_RECORDS SUPPLIED_.
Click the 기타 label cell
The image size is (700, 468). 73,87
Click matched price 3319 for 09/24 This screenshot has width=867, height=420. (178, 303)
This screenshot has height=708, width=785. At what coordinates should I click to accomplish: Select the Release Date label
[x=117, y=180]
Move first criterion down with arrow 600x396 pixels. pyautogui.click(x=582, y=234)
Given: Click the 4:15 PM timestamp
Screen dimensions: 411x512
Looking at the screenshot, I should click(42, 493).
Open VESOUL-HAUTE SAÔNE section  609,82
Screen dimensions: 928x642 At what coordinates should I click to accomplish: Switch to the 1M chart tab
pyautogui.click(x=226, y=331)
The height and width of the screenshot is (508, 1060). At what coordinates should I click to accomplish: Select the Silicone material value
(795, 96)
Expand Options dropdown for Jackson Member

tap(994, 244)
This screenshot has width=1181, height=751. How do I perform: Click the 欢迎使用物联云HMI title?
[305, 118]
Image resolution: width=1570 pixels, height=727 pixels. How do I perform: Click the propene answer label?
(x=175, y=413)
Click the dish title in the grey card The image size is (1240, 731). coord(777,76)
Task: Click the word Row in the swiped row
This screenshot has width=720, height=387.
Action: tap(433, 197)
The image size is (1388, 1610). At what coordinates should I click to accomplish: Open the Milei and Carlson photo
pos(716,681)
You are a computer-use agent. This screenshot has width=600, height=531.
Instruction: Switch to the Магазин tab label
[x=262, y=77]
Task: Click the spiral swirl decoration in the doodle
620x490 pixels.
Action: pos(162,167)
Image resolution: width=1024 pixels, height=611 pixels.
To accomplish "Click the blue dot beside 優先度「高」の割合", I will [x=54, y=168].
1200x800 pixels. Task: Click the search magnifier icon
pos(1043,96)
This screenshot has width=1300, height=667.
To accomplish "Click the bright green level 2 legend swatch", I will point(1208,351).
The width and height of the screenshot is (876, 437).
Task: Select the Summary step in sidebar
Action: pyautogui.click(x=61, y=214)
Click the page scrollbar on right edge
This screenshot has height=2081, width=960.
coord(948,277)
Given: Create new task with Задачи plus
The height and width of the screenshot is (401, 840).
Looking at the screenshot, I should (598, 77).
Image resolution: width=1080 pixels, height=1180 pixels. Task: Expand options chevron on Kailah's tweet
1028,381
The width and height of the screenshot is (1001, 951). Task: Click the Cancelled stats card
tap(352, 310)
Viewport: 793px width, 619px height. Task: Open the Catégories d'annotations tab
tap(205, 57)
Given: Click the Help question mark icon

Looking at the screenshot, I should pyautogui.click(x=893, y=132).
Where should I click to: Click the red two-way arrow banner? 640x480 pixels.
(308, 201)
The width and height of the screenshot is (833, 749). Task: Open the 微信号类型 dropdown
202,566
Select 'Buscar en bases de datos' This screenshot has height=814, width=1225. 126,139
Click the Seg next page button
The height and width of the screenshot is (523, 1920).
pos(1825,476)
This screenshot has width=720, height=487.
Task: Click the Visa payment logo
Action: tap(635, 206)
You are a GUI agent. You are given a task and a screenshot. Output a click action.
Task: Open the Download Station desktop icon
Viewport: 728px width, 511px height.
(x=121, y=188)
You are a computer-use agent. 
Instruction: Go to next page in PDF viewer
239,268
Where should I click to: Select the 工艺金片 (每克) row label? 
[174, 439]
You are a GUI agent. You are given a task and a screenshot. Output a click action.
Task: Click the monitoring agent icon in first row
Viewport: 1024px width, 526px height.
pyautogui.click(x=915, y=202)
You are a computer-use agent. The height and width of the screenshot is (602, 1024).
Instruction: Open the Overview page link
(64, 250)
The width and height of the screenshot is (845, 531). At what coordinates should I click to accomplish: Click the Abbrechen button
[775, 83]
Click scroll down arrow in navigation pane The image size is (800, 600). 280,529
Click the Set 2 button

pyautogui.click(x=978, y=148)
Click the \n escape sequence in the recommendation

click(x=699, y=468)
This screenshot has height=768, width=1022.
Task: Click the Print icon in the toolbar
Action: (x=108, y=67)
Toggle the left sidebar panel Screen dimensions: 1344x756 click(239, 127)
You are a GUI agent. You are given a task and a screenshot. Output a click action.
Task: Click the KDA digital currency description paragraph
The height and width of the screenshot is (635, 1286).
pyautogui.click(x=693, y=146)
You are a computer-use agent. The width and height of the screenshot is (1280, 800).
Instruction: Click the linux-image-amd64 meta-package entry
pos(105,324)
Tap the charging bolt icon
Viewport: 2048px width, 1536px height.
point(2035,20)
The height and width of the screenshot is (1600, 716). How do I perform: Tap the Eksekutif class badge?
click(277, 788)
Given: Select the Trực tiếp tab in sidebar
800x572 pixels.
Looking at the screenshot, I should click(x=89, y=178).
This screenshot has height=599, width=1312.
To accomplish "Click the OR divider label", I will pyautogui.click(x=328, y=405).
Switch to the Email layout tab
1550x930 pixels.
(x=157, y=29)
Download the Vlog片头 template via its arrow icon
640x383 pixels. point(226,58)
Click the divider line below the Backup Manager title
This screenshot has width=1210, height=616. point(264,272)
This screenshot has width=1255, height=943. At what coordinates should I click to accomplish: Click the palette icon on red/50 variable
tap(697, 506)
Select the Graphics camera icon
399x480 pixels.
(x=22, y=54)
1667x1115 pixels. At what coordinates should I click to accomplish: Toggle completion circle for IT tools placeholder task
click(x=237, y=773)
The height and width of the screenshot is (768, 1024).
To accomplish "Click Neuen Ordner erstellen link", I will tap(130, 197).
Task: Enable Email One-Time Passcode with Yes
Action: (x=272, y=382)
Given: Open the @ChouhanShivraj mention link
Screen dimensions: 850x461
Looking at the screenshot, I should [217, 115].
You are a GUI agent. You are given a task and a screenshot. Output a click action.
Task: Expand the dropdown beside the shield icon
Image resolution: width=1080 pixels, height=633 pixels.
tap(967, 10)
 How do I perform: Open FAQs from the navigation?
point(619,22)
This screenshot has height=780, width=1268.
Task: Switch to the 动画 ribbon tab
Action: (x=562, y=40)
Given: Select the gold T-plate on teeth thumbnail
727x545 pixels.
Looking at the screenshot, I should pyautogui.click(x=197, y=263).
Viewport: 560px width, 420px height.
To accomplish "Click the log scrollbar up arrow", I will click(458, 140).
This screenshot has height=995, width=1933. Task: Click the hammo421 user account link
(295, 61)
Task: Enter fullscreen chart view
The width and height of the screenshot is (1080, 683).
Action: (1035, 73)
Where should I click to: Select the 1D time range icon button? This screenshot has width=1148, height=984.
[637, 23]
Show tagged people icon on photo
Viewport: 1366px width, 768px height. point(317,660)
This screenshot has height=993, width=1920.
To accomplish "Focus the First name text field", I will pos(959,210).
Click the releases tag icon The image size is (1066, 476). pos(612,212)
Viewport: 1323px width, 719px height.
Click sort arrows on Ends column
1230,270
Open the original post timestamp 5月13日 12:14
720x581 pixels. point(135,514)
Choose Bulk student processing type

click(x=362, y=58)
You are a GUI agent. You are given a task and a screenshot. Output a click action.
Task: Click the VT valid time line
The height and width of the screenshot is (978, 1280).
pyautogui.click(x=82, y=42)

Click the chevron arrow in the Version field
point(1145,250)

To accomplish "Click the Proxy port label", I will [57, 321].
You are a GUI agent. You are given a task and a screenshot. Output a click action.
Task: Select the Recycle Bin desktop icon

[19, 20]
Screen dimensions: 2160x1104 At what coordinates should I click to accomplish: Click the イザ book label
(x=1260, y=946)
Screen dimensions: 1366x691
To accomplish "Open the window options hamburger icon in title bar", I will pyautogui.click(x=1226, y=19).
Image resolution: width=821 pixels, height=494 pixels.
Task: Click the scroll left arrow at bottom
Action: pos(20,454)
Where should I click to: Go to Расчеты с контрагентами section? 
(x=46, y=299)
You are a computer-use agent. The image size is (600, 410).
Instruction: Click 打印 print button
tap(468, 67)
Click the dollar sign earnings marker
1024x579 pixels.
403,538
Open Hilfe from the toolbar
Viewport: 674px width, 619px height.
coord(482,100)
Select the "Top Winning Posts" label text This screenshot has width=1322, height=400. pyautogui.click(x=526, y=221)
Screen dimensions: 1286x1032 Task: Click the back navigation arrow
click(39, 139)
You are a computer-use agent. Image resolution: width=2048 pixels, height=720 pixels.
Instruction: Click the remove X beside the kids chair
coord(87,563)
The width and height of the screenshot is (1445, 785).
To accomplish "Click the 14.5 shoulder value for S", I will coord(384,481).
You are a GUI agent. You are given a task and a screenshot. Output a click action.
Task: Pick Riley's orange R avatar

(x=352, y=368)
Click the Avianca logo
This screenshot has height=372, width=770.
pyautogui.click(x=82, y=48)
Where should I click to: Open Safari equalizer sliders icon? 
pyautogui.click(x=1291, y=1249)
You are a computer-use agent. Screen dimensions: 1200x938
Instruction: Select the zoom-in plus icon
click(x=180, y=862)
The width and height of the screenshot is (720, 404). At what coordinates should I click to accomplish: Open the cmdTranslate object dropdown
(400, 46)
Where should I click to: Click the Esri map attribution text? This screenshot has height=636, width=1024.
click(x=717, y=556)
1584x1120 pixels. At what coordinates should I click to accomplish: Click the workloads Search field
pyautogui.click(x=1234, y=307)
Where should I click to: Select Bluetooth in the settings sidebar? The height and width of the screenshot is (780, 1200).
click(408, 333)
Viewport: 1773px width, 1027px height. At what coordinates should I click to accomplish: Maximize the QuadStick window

_TASK REQUIREMENTS_. Identify the lines of the data that contain the word "computer". Copy each of them.

_FINISHED TASK_.
You are a computer-use agent. This screenshot has width=600, height=531.
You are a computer-use agent. 
You are a computer-use agent. The height and width of the screenshot is (602, 1024).
You are a computer-use agent. The width and height of the screenshot is (1280, 800).
You are a computer-use agent. The image size is (600, 410).
You are a computer-use agent. Image resolution: width=2048 pixels, height=720 pixels.
You are a computer-use agent. Screen dimensions: 1200x938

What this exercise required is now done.